Activity:
Given the records below, would you repeat exactly the lines that begin at the one containing "Show previous palette" and end at the one containing "Click the eye", inclusive?
============================================================
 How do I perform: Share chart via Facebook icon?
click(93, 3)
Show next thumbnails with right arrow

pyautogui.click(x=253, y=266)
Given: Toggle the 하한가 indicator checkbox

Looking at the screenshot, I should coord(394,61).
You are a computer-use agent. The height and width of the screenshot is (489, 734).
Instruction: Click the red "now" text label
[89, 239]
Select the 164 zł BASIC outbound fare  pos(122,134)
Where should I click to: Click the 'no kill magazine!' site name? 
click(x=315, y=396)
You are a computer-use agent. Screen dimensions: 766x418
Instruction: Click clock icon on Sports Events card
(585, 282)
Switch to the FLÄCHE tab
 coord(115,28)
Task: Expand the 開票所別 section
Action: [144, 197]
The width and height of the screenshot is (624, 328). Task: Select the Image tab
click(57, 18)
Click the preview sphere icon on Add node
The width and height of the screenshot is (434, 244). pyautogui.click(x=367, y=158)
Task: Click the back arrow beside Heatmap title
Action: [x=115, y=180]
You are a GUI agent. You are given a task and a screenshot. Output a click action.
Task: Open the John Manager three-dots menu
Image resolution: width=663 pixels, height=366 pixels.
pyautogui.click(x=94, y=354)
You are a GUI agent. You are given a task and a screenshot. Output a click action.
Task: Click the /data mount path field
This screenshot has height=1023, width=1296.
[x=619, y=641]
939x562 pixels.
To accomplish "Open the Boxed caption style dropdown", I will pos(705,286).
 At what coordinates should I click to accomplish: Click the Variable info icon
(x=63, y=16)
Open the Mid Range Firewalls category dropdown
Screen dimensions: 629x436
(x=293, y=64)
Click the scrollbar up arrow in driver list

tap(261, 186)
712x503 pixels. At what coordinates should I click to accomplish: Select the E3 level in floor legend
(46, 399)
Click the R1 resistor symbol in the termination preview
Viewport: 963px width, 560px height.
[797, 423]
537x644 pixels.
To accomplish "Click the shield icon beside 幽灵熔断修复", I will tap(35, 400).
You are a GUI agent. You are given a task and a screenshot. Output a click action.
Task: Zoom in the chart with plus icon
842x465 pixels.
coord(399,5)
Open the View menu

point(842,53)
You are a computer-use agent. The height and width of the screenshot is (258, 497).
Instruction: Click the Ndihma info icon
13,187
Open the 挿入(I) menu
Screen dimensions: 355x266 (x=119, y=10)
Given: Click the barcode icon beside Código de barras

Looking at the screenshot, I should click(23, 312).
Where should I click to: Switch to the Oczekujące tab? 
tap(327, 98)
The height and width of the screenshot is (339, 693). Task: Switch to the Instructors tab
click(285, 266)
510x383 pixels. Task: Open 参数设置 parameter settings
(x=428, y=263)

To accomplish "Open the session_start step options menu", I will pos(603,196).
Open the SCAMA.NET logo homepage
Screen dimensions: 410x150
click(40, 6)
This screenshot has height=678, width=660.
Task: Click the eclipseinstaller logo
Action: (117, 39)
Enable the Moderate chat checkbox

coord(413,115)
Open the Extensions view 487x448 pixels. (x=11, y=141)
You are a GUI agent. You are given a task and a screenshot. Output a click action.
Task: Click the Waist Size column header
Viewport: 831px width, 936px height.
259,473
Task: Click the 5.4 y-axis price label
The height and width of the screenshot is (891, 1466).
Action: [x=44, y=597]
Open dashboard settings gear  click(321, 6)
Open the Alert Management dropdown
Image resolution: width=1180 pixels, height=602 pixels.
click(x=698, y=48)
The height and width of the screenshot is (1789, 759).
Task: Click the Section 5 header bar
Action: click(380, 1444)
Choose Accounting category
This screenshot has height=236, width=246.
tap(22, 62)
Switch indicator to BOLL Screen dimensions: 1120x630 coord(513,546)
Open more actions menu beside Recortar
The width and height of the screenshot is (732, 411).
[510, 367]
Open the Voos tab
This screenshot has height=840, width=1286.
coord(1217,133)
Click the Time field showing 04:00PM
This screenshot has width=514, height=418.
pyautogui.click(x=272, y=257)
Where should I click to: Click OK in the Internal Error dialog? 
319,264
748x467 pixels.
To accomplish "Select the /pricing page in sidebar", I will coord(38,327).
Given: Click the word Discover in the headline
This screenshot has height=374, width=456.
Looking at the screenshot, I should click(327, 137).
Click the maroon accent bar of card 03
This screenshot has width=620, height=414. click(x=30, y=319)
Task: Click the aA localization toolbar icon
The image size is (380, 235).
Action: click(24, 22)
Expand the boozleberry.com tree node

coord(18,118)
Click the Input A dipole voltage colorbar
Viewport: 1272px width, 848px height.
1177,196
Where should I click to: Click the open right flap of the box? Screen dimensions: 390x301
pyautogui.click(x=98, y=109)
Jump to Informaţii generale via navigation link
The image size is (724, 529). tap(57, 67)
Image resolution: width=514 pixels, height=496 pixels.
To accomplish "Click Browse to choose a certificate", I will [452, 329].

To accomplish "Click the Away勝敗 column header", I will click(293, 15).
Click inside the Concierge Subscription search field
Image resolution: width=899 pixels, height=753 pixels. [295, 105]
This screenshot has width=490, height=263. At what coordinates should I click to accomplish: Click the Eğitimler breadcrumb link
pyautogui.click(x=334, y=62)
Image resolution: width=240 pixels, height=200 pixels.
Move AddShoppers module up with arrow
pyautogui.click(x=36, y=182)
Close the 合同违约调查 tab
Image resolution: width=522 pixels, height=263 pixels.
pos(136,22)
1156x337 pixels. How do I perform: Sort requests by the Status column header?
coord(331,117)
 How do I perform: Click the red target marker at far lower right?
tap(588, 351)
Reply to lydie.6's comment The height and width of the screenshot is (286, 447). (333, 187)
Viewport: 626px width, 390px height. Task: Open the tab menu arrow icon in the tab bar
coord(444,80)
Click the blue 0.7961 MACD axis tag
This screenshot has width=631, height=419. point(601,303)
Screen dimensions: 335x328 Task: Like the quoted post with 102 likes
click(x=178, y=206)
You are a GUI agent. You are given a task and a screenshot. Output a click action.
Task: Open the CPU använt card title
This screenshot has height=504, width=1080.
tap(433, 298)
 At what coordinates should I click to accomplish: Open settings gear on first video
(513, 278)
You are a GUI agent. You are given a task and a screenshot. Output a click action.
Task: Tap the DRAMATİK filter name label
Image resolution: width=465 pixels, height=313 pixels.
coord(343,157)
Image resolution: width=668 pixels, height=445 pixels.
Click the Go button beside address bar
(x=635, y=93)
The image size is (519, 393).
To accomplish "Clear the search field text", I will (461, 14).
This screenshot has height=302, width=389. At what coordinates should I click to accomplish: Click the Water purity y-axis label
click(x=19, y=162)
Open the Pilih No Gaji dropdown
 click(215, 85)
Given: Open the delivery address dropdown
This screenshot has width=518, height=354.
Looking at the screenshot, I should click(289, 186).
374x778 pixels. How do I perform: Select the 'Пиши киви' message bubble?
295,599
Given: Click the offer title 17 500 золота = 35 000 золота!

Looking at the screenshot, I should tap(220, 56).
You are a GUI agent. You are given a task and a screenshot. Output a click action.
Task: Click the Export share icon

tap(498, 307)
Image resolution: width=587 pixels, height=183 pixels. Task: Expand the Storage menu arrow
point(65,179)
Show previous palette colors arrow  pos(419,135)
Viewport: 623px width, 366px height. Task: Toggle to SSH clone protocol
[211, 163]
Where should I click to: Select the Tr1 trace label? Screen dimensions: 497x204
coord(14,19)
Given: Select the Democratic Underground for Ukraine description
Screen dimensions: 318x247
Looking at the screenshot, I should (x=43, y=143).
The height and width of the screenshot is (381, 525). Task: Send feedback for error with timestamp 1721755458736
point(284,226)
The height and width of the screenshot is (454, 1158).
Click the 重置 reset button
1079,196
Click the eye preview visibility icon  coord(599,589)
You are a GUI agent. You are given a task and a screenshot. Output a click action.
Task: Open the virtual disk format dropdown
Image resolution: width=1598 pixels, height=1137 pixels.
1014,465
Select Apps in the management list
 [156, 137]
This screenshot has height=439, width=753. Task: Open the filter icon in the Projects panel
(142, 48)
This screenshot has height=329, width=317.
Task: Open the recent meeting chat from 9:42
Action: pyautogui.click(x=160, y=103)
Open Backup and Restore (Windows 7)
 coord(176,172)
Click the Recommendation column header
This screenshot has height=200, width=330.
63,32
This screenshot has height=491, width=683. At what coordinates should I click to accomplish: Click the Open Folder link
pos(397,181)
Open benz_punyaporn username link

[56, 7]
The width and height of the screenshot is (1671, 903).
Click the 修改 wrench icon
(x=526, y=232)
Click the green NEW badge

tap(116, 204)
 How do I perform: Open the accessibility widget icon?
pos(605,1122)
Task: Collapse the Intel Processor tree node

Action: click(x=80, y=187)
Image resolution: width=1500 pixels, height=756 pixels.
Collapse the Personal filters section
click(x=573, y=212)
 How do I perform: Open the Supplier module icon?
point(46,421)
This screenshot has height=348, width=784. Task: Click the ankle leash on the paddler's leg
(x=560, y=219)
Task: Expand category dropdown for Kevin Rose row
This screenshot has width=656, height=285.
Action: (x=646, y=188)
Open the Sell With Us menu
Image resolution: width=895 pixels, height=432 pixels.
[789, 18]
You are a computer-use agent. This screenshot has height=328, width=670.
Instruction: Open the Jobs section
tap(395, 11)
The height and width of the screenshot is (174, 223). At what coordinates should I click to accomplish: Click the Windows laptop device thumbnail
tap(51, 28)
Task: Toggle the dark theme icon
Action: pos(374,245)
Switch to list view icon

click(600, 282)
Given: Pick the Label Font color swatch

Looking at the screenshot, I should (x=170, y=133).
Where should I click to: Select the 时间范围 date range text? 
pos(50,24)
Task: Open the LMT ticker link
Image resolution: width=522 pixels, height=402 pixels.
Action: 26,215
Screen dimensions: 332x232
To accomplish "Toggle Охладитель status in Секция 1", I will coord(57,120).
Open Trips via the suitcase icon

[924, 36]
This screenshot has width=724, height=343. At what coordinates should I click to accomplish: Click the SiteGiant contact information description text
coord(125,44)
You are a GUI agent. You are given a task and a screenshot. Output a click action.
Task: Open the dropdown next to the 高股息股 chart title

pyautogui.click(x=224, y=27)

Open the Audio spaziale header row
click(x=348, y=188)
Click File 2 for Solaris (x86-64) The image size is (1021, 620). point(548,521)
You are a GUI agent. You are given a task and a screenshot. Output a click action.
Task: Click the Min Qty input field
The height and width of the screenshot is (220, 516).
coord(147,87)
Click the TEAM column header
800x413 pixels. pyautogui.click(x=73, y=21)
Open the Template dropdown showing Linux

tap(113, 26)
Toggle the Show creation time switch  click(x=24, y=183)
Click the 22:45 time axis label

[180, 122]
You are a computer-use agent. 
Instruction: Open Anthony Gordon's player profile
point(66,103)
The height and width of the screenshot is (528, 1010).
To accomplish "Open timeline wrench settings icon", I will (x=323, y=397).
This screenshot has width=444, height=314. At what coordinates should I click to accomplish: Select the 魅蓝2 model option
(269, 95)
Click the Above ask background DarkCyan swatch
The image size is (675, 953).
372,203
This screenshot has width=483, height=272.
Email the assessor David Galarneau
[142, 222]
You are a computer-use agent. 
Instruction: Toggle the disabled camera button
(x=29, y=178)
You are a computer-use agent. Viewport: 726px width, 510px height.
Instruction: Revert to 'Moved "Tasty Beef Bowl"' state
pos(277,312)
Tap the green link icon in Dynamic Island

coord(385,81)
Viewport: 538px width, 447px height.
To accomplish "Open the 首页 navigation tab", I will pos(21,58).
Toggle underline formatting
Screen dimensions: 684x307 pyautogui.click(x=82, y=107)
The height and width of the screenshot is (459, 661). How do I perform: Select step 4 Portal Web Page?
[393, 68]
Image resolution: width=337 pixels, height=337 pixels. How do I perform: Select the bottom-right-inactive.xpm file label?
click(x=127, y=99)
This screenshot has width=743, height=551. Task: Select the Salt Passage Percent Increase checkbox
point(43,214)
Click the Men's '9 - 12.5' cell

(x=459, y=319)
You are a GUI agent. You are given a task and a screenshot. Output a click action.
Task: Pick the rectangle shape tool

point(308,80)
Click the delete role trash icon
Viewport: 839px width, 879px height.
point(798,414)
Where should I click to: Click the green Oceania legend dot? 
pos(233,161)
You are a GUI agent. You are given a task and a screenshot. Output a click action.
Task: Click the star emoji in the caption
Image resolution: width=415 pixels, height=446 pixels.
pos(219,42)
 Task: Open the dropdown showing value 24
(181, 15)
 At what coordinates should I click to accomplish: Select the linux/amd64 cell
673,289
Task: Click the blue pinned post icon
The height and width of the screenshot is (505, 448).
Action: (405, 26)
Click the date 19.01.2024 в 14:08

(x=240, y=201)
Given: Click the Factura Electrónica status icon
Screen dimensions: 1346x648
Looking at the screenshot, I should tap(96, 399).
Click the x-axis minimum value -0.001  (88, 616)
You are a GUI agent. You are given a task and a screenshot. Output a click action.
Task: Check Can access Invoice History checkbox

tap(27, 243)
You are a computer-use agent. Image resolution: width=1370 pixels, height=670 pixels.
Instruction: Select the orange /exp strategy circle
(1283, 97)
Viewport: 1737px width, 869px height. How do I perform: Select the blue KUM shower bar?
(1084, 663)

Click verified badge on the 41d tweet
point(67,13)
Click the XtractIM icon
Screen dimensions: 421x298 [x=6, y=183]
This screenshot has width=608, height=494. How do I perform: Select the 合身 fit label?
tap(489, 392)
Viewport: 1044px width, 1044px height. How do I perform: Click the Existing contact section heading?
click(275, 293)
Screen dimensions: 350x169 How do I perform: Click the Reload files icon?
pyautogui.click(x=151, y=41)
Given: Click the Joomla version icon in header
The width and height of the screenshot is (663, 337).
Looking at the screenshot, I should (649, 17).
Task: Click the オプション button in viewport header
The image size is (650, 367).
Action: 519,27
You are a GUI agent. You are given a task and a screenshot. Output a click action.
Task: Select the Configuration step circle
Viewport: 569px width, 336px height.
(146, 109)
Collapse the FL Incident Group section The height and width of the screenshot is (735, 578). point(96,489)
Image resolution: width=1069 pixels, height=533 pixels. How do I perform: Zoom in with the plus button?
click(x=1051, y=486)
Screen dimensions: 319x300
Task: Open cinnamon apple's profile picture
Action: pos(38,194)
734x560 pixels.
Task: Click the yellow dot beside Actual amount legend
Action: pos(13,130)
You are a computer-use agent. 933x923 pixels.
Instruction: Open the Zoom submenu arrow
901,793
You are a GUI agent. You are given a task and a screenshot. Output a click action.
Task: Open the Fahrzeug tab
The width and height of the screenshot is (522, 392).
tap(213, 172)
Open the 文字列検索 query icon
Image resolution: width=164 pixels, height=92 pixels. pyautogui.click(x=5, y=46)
============================================================
Task response:
Show previous palette colors arrow  pos(419,135)
Viewport: 623px width, 366px height. Task: Toggle to SSH clone protocol
[211, 163]
Where should I click to: Select the Tr1 trace label? Screen dimensions: 497x204
coord(14,19)
Given: Select the Democratic Underground for Ukraine description
Screen dimensions: 318x247
Looking at the screenshot, I should (x=43, y=143).
The height and width of the screenshot is (381, 525). Task: Send feedback for error with timestamp 1721755458736
point(284,226)
The height and width of the screenshot is (454, 1158).
Click the 重置 reset button
1079,196
Click the eye preview visibility icon  coord(599,589)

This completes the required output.